On Thursday, FBI Director James Comey testified in front of the United States House Committee on Oversight and Government Reform about his recommendation for the FBI to issue no charges against former Secretary of State Hillary Clinton. The hearing went on for nearly four hours, but PJ Media has complied the 5 big statements during the event.

Just a brief recap: On Tuesday, Comey made a speech declaring Clinton's use of a private email server as "extremely careless," but effectively exonerating her from any federal charges. Many saw this as a "double standard," especially because Comey's comments revealed Clinton's declarations on the email scandal to be huge lies -- just check out this Reason TV video on it.

Republicans and Democrats asked important questions, and Comey responded or failed to respond. Here are the five big moments you shouldn't miss:

1. This was not a Republican witch-hunt.

North Carolina Republican Representative Mark Walker asked Comey about the political nature of the FBI investigation. Comey made clear that "it wasn't Republicans or Congress who asked for the investigation," but it was suggested by the State Department inspector general. "This was not a Republican witch-hunt," he explicitly said.

Walker pointed out that many of the congresswomen who have praised Comey as a public servant after his decision not to charge Hillary Clinton were the same people who attacked the FBI for running an investigation on "frivolous" issues earlier. These Democrats also argued that the entire investigation was a "Republican witch-hunt," when it was not.

2. Hillary's email was less secure than a Gmail account that hackers are paid $180 to hack into.

Iowa Republican Congressman Rod Blum asked Comey about the security of Hillary Clinton's private email server. The FBI director said that yes, "even a basic free account, a Gmail account, had better security than she did." Blum emphasized that people are paid roughly $180 to hack into a Gmail account, suggesting that it is relatively easy to do so, and that Clinton's server was extraordinarily unprotected from potential foreign hackers.

Next Page: Was there no "double standard"?

3. There was "no double standard."

During the hearing, Comey argued that his decision not to prosecute Clinton for her email scandal is not a "double standard," because any government employee caught being this "extremely careless" would be punished but not prosecuted. There is no double standard because Clinton is no longer in public service, so she could not be punished with a demotion or some other work-related punishment. Georgia Republican Congressman Jody Hice noted that Comey admitted Clinton was extremely careless and put national security at risk, saying that "the American people are reasonably irate." He didn't seem to buy Comey's explanation that there was no double standard. Americans will also likely find it hard to accept.

4. The State Department's security culture is lacking, and the FBI is not investigating it.

California Representative Mark DeSaulnier -- a Democrat -- acknowledged that "the security culture of the State Department in general was lacking." Then Kentucky Republican Congressman Thomas Massie asked Comey whether it would "require intent for someone to put a secure document into an insecure setting." Comey said it might. Then Massie asked whether someone "down the chain" was being investigated for intent to send secure information on an insecure system, and Comey said they are not investigating anyone on this issue.
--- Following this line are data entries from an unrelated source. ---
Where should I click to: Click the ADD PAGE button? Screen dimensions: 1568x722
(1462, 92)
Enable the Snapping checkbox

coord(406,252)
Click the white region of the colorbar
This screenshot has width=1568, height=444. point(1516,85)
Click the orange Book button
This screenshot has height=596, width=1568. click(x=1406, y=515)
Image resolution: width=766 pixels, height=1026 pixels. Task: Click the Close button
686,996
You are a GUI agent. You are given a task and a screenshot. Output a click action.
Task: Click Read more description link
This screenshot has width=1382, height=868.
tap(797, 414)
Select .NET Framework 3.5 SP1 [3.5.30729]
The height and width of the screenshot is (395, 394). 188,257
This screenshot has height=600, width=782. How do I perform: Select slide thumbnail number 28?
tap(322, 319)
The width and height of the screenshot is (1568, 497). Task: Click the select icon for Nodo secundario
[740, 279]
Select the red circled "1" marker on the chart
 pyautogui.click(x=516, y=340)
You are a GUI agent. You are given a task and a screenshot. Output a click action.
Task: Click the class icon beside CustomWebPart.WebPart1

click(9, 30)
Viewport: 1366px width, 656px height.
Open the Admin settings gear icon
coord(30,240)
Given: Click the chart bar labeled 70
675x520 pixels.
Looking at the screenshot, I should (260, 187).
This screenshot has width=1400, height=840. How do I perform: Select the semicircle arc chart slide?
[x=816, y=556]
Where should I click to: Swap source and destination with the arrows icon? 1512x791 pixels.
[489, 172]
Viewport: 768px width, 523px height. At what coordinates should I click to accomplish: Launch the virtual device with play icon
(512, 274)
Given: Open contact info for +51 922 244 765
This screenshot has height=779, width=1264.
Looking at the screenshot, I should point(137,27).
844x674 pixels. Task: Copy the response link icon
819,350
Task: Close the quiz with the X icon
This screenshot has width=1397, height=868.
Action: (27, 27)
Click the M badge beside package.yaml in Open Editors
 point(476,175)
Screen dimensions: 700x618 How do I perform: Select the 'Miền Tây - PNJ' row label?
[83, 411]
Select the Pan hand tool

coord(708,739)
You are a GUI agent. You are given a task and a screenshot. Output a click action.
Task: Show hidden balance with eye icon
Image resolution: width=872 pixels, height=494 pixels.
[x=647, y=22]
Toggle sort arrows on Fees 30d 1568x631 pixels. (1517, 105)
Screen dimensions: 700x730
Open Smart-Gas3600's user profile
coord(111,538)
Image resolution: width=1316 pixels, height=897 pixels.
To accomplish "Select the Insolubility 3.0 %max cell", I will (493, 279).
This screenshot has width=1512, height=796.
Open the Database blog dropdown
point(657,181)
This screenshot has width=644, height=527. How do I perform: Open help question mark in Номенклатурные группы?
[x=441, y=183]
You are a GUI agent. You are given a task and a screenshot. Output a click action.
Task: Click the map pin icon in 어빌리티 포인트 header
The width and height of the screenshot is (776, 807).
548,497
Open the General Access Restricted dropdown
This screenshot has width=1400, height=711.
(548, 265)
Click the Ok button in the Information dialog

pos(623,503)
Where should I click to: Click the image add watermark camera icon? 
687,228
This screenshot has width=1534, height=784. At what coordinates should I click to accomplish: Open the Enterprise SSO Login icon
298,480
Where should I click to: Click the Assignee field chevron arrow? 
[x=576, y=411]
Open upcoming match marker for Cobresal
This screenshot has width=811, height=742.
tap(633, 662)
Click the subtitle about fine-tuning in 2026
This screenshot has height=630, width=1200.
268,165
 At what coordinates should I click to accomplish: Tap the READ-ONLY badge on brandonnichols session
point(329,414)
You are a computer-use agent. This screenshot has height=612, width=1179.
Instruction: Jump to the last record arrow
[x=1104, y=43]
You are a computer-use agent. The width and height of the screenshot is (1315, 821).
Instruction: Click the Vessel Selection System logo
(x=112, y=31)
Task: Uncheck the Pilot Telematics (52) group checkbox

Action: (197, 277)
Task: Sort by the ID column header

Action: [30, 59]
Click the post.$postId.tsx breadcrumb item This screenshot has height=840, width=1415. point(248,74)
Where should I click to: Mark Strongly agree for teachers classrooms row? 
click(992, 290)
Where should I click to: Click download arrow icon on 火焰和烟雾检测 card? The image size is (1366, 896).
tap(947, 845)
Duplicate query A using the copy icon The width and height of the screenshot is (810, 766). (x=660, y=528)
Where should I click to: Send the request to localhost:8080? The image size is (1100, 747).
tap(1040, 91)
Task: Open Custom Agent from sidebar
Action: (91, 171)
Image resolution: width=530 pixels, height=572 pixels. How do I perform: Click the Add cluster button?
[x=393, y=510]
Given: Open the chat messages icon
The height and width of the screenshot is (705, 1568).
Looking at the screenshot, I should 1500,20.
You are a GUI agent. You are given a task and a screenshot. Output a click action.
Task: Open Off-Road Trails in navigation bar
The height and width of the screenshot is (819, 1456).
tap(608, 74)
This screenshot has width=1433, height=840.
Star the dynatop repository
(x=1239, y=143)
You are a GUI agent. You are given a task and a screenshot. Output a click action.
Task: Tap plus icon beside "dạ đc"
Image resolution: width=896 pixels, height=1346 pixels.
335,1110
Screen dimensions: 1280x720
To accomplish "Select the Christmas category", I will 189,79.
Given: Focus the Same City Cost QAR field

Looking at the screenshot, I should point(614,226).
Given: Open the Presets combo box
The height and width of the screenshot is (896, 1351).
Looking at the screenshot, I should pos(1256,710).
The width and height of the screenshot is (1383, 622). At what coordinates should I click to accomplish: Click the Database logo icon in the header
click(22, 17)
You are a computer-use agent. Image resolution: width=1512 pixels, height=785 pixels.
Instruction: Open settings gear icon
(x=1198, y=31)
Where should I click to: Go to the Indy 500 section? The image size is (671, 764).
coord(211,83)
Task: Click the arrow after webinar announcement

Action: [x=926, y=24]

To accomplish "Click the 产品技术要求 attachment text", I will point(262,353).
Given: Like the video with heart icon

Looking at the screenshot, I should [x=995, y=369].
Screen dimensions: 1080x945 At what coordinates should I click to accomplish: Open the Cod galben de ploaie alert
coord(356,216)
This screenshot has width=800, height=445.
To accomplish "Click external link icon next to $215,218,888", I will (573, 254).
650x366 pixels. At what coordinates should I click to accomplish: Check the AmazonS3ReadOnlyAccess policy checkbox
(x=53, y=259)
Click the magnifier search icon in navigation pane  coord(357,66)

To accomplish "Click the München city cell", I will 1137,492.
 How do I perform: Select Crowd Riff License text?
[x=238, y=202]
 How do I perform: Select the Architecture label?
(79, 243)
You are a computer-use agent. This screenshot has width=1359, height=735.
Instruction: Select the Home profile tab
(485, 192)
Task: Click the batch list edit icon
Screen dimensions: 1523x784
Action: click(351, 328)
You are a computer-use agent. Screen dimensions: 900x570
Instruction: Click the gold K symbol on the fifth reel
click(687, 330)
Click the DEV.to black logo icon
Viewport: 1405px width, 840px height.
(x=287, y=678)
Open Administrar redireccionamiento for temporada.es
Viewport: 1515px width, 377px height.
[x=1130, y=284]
5. Does Clinton deserve prison time for lying under oath?

Representative Walker asked another key question. Noting that Clinton made comments under oath which Comey himself said were false, wouldn't she be guilty of lying under oath? Comey said it wasn't clear whether she did it or not (which was odd) but he did admit that "it's a felony that carries years in prison." If you have any doubt about Clinton lying about this issue, watch this video.

Bonus: Who hasn't seen "Hamilton" yet?

Florida Republican Congressman John Mica asked Comey if he had seen the Broadway show "Hamilton." He had not, but he wants to. Mica hadn't seen the play either.